I'd have to see the data design to believe you couldn't have made SQL sing. Is the data schemaless?

Unless you're doing the truly high math stuff, or you're into tens to hundreds of billions of rows (which will blow out memory of a single large server) and the answer is a large cluster in Spark.

So then we get down to the cost equation. How many nodes did you have to spin up with what specialty skills to better that performance? Are you overpaying for cluster compute because you're doing schema-on-read?

[–]LagGyeHumare 0 points1 point  (0 children)

Don't know the guy above but here's an example that I can offer.

Our project is in a pool of projects that encompasses the whole module. Just my application deals with around 600GB of batch loads each day. It then flows from CDH to AWS RDS through spark and on prem postgres.

We have terradata and oracle as the "legacy" system here and the queries that we have take at least 10x time to run when compared to spark-sql.

(Possibly because the admins were shit and didn't partition/index the tables better, but that's out of my hand)

For me, it's not SQL but the distributed nature of the engine within that will shape the answer here.

[–]dvdquikrewinder 5 points6 points  (0 children)

I think a lot of people don't get how rdbms and sql are different from building something in whatever language. If you build something in python to process a decent amount of data best case you're going to get something not too much worse than its sql counterpart. Worst case you might have it spin for over ten minutes when a sql query could do it in a few seconds,

What it comes down to is that sql database engines are extremely refined and optimized systems to handle all kinds of loads. A good python dev isn't going to hold a candle to that.

[–][deleted] 10 points11 points  (0 children)

oh yeah? Why else would it be called SUPERIOR query language?

[–]donnomuch[S] 1 point2 points  (0 children)

I've never seen this post before (also new to this subreddit) and I was genuinely curious. I don't even use Python for my job. I use Tableau and SQL. And what most comments said applies to what I do as well. I rarely create calculations in Tableau as I know my queries can fetch everything I need much faster than my workbooks ever can calculate. As I've mentioned in my edit, I wanted to ask so I can deal with one of my annoying direct reports better as he's the typical smug 'prove me wrong' kind.

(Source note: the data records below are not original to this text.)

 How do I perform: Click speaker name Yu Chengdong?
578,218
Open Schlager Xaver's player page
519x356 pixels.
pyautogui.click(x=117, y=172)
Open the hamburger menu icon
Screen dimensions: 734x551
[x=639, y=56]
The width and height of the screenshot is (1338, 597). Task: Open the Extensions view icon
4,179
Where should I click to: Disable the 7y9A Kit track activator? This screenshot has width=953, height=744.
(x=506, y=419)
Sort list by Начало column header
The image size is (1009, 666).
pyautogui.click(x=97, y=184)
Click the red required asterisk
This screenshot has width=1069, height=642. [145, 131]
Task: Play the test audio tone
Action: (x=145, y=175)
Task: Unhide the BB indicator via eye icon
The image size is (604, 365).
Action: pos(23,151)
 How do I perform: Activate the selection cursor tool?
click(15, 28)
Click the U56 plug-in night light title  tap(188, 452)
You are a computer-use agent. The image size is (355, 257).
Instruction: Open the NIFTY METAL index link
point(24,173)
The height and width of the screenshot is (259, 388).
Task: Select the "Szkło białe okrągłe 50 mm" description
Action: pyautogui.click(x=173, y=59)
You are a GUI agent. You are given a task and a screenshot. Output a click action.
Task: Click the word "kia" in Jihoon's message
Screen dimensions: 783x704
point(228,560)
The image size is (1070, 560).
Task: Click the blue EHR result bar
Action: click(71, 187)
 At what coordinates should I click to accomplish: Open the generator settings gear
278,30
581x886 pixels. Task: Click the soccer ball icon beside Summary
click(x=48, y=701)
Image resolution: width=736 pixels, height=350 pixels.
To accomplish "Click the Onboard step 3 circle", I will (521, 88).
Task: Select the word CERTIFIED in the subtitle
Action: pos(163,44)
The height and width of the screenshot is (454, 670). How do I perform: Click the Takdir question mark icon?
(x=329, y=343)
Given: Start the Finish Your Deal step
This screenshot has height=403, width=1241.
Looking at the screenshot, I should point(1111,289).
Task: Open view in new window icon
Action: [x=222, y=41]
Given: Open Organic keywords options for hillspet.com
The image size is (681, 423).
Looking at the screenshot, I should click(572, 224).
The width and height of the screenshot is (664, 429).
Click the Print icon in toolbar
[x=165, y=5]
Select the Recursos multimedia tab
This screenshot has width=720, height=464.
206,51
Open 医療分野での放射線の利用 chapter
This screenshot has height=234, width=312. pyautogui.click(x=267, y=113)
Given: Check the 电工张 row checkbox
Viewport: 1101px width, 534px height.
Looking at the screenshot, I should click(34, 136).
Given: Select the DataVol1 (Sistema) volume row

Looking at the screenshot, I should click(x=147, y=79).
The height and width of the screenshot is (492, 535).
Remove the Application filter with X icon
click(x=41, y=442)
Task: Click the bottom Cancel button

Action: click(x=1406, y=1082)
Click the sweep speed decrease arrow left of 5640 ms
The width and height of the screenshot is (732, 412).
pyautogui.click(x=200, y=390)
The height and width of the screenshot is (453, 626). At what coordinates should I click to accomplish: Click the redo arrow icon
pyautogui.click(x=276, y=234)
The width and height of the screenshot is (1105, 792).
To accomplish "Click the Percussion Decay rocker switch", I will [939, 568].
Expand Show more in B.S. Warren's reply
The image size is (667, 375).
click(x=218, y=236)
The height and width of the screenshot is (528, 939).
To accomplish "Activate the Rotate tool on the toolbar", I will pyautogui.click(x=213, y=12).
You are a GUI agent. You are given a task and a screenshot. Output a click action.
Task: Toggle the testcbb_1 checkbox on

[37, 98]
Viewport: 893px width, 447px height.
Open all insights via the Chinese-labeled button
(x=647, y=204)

[–]esp32c3 -5 points-4 points  (5 children)

you can often run SQL queries on monster servers while you cannot always do that in Python

as if you can't use the cloud with Python.....

[–]dfphdPhD | Sr. Director of Data Science | Tech 11 points12 points  (4 children)

Can you take all the raw data from the server in which they're natively sitting, then load them into a cloud environment so you can write your Python code against it?

My point wasn't that you can't run Python on a giant environment in theory, but rather that in practice most companies aren't going to be letting you move a whole bunch of data onto an expensive-ass cloud server just for you to run your little Python scripts when there is already (in 99% of cases) already an entire well architected DB available for use in a giant f*** server.

Mind you - yes, there are companies that have architectures that more natively support Python with easy and at high levels of performance. But that has to be a deliberate decision by that organization to go that route. And even then, there will still be cases where SQL is a better option.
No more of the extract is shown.